● Supplied information
— START —

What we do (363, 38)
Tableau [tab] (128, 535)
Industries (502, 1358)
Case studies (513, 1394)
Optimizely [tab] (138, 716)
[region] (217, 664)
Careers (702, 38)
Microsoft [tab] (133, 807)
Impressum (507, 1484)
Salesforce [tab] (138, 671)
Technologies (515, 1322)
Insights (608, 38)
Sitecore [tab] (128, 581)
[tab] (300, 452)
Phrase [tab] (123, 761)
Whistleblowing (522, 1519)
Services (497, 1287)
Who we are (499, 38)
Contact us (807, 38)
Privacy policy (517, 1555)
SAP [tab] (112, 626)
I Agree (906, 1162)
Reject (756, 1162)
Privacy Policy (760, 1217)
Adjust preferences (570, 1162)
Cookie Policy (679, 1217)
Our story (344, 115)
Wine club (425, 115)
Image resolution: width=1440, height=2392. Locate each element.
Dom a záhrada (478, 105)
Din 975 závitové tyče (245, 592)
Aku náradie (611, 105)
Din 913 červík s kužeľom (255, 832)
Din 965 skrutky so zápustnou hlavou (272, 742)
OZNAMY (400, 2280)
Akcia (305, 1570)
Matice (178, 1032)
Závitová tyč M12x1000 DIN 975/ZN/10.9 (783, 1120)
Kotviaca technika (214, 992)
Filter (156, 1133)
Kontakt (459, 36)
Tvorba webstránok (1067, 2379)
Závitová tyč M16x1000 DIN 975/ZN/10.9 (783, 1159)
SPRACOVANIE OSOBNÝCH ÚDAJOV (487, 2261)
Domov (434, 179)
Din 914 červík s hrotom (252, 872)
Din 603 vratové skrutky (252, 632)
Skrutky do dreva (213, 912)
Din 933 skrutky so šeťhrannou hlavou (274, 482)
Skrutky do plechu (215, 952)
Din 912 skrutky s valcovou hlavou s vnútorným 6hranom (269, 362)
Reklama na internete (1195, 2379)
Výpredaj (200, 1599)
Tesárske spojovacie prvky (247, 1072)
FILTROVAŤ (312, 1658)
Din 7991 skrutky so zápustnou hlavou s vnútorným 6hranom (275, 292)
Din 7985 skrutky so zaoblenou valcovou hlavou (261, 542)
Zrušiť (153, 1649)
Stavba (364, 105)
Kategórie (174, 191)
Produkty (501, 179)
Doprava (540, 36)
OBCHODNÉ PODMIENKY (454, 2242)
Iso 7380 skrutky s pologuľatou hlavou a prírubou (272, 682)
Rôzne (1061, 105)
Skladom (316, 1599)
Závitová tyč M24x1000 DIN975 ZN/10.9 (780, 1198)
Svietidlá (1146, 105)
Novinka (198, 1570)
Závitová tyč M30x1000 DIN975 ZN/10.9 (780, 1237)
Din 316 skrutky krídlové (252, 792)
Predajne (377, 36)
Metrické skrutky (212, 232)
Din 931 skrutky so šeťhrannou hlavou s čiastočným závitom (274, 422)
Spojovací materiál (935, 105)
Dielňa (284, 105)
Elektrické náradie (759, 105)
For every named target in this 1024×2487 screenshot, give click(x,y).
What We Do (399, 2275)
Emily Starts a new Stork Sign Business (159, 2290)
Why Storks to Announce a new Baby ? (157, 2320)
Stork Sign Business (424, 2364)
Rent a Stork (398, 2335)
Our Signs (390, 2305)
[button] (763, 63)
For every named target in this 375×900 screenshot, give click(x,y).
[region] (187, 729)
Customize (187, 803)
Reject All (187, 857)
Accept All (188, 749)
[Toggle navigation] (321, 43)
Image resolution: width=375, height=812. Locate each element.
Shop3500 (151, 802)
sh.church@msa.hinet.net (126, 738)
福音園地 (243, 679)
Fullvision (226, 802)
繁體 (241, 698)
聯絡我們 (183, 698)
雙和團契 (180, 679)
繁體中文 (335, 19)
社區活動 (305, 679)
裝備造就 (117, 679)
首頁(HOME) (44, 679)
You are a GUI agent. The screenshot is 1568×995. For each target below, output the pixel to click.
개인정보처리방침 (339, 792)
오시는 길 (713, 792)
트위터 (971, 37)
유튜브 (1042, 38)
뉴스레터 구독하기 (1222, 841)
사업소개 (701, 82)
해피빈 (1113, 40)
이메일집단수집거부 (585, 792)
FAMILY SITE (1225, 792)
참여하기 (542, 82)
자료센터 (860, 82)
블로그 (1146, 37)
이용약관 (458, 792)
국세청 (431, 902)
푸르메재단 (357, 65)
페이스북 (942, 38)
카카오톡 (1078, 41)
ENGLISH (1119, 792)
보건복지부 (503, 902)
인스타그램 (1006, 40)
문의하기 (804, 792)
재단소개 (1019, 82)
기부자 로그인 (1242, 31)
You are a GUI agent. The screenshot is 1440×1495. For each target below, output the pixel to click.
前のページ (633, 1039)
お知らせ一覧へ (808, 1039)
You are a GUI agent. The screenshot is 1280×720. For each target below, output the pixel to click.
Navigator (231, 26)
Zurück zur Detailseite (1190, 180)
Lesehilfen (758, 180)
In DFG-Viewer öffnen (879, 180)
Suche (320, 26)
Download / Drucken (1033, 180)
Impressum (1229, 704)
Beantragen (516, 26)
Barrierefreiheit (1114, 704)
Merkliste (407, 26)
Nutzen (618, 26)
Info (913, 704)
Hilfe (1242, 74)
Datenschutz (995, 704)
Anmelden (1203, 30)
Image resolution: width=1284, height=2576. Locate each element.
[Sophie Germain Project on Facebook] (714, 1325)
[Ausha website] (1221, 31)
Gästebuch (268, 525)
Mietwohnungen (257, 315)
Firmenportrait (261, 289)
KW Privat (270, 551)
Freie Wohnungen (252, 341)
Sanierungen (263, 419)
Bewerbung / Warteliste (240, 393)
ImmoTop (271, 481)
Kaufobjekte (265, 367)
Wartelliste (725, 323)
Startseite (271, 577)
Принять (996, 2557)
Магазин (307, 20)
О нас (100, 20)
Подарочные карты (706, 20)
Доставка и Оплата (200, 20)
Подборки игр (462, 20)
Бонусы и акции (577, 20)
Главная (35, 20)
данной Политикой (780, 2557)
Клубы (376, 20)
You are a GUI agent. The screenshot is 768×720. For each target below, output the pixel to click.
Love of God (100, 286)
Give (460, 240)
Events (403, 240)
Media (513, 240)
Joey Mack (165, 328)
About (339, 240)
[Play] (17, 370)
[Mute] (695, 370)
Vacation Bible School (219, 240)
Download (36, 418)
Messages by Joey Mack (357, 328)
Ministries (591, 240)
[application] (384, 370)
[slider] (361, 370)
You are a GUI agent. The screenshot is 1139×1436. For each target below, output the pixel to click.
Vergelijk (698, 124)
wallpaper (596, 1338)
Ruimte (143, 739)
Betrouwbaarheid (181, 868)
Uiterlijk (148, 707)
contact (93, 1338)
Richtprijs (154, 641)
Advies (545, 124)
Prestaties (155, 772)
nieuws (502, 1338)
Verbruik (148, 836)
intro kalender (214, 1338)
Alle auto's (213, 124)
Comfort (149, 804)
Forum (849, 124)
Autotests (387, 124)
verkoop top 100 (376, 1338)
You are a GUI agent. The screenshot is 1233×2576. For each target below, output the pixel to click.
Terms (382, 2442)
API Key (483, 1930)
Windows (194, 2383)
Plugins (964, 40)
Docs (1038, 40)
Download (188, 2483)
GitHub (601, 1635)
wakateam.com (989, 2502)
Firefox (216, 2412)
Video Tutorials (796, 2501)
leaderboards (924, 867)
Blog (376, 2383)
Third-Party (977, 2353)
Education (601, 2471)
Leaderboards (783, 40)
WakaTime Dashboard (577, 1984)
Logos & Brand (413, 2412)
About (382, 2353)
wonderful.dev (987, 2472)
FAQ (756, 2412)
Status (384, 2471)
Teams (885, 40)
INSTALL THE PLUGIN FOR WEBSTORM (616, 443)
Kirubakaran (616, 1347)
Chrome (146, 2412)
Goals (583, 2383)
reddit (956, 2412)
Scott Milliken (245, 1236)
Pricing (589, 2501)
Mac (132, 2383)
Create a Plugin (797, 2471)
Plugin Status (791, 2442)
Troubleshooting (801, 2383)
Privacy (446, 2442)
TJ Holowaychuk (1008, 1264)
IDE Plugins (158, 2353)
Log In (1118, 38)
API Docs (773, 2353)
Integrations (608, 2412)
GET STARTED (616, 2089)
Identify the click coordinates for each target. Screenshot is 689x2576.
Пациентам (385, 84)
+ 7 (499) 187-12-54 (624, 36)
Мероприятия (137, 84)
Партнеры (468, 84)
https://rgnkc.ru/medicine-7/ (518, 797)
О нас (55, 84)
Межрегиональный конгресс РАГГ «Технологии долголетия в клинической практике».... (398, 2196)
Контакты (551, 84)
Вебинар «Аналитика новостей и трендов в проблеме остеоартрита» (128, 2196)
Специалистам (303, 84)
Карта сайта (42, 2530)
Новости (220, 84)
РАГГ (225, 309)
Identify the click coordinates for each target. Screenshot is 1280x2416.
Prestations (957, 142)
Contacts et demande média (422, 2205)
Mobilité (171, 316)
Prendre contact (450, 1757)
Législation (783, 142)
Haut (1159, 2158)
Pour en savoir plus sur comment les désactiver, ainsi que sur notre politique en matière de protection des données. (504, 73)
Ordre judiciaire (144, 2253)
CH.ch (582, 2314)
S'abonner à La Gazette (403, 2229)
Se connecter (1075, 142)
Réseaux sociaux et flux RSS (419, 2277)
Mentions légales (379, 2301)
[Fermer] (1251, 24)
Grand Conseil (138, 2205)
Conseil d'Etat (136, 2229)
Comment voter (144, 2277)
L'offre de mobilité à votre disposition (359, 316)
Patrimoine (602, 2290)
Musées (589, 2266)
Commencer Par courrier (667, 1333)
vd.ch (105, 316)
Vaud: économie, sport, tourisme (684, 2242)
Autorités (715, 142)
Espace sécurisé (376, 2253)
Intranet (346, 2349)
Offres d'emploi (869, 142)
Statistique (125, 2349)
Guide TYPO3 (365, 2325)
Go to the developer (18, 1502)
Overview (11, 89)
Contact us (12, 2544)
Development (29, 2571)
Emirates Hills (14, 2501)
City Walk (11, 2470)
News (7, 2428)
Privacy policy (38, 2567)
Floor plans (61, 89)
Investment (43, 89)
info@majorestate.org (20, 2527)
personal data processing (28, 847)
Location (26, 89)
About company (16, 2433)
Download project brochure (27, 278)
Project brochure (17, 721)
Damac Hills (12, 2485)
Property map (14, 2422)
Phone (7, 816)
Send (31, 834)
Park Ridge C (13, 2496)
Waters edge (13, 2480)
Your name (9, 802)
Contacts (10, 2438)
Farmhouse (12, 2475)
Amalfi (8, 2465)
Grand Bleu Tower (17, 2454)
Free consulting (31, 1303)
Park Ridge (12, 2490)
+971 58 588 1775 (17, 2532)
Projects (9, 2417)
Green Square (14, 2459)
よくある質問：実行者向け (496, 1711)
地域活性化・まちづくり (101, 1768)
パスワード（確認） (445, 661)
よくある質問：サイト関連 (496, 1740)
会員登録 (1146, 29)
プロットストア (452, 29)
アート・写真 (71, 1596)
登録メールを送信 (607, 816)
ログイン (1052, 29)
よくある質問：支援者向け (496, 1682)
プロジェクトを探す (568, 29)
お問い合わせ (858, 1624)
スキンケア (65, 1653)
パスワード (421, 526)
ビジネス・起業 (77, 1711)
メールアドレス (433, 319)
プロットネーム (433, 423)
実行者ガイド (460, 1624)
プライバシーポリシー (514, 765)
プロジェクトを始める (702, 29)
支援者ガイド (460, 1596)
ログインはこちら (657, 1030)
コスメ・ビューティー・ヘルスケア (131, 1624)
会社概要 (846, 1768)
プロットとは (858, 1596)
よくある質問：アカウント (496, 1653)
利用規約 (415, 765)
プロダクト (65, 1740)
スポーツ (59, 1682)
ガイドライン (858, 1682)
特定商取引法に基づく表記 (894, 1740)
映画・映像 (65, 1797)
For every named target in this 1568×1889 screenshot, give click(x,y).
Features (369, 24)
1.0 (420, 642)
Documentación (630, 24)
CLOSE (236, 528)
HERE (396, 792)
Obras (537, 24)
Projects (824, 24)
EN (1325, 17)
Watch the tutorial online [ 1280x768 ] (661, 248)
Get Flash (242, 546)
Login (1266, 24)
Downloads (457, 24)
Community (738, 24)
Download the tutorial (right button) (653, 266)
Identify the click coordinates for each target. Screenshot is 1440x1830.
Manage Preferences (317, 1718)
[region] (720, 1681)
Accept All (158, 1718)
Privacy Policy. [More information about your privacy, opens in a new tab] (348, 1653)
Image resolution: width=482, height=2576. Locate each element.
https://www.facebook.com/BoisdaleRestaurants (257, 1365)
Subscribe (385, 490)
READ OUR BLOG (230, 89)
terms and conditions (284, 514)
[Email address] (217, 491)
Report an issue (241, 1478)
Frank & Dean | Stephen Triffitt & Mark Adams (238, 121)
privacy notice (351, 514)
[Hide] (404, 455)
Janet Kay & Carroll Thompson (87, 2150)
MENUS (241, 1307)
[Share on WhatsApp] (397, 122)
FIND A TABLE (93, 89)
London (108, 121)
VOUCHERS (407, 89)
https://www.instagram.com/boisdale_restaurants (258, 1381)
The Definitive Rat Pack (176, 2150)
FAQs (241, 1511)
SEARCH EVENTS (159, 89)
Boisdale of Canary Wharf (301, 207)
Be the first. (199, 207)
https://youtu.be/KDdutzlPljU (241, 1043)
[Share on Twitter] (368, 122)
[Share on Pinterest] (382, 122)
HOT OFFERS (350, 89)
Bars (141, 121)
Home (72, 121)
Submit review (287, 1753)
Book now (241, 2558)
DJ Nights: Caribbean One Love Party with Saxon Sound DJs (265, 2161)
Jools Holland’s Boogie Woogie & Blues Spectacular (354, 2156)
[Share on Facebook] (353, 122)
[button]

— END —

● What you will do
Arrange the rows as a numbered list, starting with the first row and continuing through the row that contains "Kontakt (459, 36)", both included, and leave out any blank lines.

● Written reply
1. What we do (363, 38)
2. Tableau [tab] (128, 535)
3. Industries (502, 1358)
4. Case studies (513, 1394)
5. Optimizely [tab] (138, 716)
6. [region] (217, 664)
7. Careers (702, 38)
8. Microsoft [tab] (133, 807)
9. Impressum (507, 1484)
10. Salesforce [tab] (138, 671)
11. Technologies (515, 1322)
12. Insights (608, 38)
13. Sitecore [tab] (128, 581)
14. [tab] (300, 452)
15. Phrase [tab] (123, 761)
16. Whistleblowing (522, 1519)
17. Services (497, 1287)
18. Who we are (499, 38)
19. Contact us (807, 38)
20. Privacy policy (517, 1555)
21. SAP [tab] (112, 626)
22. I Agree (906, 1162)
23. Reject (756, 1162)
24. Privacy Policy (760, 1217)
25. Adjust preferences (570, 1162)
26. Cookie Policy (679, 1217)
27. Our story (344, 115)
28. Wine club (425, 115)
29. Image resolution: width=1440, height=2392. Locate each element.
30. Dom a záhrada (478, 105)
31. Din 975 závitové tyče (245, 592)
32. Aku náradie (611, 105)
33. Din 913 červík s kužeľom (255, 832)
34. Din 965 skrutky so zápustnou hlavou (272, 742)
35. OZNAMY (400, 2280)
36. Akcia (305, 1570)
37. Matice (178, 1032)
38. Závitová tyč M12x1000 DIN 975/ZN/10.9 (783, 1120)
39. Kotviaca technika (214, 992)
40. Filter (156, 1133)
41. Kontakt (459, 36)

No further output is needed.